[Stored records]

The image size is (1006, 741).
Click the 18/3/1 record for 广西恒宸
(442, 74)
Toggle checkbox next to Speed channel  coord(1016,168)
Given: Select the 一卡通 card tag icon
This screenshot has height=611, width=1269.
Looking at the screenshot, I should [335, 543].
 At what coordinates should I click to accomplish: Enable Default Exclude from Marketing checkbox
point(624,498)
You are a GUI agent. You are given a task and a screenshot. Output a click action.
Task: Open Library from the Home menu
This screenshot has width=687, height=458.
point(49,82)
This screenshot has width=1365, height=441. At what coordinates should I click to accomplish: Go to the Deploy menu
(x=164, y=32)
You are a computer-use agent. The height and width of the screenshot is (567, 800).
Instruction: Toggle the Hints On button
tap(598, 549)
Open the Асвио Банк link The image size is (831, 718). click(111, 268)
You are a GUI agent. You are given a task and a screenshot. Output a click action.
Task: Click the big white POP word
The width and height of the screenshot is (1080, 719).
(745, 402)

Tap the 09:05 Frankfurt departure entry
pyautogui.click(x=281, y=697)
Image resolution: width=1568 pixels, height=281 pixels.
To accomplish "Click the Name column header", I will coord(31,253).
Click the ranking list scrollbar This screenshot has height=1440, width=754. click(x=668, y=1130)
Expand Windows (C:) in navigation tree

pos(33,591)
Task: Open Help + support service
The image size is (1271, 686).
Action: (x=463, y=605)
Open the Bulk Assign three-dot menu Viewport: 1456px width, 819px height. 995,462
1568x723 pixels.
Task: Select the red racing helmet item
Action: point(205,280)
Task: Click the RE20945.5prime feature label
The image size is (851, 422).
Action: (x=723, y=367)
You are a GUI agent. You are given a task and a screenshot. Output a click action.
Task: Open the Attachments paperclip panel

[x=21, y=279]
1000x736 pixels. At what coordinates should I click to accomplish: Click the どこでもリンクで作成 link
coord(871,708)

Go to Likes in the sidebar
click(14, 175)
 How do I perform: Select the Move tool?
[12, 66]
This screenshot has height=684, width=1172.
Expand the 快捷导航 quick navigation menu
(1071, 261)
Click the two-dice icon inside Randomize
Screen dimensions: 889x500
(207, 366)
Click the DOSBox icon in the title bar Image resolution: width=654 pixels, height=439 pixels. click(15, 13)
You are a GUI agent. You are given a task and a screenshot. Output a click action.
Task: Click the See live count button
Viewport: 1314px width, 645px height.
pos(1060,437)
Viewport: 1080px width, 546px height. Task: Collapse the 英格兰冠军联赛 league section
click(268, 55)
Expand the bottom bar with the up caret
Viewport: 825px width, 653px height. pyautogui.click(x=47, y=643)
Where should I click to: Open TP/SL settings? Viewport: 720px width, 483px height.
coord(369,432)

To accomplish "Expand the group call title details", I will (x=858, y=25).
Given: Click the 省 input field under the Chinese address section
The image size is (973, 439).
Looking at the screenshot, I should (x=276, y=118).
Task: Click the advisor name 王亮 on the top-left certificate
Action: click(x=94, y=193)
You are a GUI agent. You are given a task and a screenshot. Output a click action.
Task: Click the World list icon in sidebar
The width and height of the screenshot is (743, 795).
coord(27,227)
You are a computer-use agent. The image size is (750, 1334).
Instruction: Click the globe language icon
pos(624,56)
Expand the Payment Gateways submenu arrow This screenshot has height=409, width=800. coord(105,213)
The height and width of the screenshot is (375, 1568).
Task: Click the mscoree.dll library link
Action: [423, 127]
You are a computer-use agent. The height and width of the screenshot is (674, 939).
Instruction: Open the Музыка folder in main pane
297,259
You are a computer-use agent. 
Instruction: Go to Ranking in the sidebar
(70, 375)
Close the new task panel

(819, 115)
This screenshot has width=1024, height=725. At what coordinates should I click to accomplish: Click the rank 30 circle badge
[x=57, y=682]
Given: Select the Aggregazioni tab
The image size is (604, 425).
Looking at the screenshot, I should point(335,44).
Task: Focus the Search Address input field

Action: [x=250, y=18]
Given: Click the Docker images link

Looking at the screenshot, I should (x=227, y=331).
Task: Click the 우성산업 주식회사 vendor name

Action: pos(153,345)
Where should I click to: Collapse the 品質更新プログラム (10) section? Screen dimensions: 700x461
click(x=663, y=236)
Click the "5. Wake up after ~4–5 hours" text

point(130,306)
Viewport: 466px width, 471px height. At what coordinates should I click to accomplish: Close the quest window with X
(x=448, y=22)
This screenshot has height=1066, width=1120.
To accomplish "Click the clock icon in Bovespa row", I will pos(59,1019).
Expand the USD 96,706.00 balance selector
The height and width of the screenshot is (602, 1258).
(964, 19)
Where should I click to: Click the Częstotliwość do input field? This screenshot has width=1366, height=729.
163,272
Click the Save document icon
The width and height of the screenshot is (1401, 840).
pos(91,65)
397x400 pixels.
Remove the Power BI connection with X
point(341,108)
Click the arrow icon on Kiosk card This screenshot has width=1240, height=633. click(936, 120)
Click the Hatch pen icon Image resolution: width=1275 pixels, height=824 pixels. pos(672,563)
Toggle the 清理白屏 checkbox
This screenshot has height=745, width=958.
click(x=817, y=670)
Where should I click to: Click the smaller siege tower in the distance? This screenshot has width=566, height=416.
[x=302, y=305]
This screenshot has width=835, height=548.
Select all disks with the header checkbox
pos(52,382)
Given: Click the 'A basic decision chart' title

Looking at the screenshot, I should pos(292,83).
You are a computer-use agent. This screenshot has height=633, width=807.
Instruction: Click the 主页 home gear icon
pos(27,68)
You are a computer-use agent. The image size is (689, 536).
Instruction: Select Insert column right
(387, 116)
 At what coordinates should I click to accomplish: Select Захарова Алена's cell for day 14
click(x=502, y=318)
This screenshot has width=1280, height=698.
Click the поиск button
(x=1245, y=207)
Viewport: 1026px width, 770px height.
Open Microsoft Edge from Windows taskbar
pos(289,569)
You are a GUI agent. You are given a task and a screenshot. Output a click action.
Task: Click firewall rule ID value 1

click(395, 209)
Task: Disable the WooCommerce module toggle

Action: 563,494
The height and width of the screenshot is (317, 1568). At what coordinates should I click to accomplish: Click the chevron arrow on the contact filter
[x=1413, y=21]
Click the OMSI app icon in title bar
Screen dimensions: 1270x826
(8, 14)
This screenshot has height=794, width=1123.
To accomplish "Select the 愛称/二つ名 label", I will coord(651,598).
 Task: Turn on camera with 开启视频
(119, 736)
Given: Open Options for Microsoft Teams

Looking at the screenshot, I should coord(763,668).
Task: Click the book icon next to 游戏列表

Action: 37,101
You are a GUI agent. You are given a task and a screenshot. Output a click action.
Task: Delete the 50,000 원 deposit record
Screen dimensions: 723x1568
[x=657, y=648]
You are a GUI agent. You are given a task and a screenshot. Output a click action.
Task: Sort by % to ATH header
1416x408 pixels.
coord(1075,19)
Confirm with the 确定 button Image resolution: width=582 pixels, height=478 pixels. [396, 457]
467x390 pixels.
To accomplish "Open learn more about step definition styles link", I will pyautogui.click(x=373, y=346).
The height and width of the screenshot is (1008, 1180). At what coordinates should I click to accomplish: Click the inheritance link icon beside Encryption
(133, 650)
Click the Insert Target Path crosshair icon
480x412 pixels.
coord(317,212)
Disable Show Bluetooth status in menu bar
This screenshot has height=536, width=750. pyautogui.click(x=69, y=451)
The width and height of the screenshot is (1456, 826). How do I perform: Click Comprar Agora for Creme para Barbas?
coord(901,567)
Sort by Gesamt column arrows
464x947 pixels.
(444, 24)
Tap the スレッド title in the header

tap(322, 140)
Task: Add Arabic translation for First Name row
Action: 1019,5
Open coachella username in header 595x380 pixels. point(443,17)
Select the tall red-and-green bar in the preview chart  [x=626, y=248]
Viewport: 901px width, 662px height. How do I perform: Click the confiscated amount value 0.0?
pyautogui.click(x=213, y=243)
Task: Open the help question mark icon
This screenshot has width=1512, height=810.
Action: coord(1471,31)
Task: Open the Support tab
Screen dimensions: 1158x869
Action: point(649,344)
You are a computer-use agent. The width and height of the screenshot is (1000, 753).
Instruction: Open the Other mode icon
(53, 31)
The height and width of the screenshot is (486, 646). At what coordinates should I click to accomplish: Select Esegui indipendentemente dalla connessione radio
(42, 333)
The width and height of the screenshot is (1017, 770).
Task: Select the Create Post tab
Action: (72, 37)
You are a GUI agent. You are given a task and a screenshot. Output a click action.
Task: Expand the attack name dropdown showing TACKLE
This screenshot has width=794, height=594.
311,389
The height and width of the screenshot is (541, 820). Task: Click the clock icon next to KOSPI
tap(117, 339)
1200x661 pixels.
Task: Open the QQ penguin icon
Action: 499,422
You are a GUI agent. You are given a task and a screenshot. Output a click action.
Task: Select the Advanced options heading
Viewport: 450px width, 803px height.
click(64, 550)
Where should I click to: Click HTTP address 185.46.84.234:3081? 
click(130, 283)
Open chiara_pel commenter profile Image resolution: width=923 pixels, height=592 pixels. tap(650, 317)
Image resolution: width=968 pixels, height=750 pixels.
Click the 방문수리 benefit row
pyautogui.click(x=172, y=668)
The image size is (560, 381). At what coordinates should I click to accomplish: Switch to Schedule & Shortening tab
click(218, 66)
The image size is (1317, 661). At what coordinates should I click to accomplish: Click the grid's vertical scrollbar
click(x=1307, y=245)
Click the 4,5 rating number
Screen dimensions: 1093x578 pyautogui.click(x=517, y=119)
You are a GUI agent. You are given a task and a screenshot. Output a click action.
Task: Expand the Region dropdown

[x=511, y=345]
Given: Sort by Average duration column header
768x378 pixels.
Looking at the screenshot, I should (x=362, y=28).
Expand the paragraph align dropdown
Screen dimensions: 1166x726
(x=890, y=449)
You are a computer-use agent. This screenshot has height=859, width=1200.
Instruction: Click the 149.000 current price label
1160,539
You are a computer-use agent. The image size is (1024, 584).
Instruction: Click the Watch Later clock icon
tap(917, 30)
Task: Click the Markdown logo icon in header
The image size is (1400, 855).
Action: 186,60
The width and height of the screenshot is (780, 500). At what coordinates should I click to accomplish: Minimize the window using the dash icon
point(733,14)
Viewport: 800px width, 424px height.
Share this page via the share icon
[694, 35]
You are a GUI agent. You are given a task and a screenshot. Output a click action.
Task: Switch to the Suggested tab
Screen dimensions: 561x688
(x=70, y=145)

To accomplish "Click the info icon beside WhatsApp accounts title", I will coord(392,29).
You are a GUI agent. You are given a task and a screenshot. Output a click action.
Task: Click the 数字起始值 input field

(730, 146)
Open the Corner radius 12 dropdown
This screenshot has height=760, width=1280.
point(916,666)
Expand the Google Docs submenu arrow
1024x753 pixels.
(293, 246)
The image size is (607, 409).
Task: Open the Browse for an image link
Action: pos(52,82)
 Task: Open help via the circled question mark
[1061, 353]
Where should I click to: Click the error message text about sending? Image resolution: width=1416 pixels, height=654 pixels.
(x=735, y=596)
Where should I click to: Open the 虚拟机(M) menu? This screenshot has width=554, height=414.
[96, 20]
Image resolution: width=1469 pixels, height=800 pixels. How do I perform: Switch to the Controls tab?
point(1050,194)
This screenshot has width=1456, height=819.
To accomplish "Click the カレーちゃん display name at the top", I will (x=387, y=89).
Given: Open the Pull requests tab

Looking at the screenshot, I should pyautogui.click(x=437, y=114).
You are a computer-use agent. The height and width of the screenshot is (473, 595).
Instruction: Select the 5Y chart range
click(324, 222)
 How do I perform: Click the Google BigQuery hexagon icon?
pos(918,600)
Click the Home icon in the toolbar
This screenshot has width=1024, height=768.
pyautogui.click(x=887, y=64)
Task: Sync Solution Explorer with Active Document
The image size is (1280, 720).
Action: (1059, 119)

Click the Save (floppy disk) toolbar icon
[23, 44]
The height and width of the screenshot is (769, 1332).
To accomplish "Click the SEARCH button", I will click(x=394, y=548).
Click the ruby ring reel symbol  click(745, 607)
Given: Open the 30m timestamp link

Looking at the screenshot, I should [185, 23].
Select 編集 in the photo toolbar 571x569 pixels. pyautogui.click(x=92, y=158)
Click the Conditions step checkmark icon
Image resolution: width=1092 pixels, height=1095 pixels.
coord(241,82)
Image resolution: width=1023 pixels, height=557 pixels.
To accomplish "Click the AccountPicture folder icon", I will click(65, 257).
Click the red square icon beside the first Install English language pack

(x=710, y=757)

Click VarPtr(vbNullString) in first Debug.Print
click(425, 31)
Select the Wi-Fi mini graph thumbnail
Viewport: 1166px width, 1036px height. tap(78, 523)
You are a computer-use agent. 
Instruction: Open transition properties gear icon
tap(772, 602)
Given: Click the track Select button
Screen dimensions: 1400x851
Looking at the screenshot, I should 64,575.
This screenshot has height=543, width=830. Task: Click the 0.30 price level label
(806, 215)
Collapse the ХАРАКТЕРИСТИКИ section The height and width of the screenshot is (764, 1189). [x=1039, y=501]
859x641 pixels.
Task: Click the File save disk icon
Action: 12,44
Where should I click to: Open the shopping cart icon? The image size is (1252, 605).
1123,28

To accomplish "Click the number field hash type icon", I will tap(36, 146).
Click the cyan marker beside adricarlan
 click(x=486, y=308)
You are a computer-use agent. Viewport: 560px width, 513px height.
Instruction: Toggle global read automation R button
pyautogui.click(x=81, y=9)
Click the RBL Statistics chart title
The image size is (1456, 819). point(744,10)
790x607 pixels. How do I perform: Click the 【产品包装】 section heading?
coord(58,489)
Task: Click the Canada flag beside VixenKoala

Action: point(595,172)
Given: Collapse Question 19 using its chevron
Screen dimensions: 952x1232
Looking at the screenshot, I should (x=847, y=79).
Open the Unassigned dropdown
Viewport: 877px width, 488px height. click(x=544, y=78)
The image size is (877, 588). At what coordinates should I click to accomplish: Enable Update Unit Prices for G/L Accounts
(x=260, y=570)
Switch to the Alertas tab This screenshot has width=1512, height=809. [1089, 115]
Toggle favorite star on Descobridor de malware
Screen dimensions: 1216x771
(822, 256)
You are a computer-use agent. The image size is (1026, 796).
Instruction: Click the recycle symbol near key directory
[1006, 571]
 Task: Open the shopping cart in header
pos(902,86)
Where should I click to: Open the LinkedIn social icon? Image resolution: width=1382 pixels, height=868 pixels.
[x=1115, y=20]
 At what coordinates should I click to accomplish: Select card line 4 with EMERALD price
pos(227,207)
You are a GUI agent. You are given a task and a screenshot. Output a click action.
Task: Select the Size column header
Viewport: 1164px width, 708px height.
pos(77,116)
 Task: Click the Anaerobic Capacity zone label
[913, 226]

BRIEF: The answer should consist of every line above in which "will" appears.

ANSWER BOX:
To accomplish "Click the Name column header", I will coord(31,253).
To accomplish "Expand the group call title details", I will (x=858, y=25).
To accomplish "Click the clock icon in Bovespa row", I will pos(59,1019).
To accomplish "Select the 愛称/二つ名 label", I will coord(651,598).
To accomplish "Open learn more about step definition styles link", I will pyautogui.click(x=373, y=346).
To accomplish "Click the info icon beside WhatsApp accounts title", I will coord(392,29).
To accomplish "Click the カレーちゃん display name at the top", I will (x=387, y=89).
To accomplish "Click the SEARCH button", I will click(x=394, y=548).
To accomplish "Click the AccountPicture folder icon", I will click(65, 257).
To accomplish "Click the number field hash type icon", I will tap(36, 146).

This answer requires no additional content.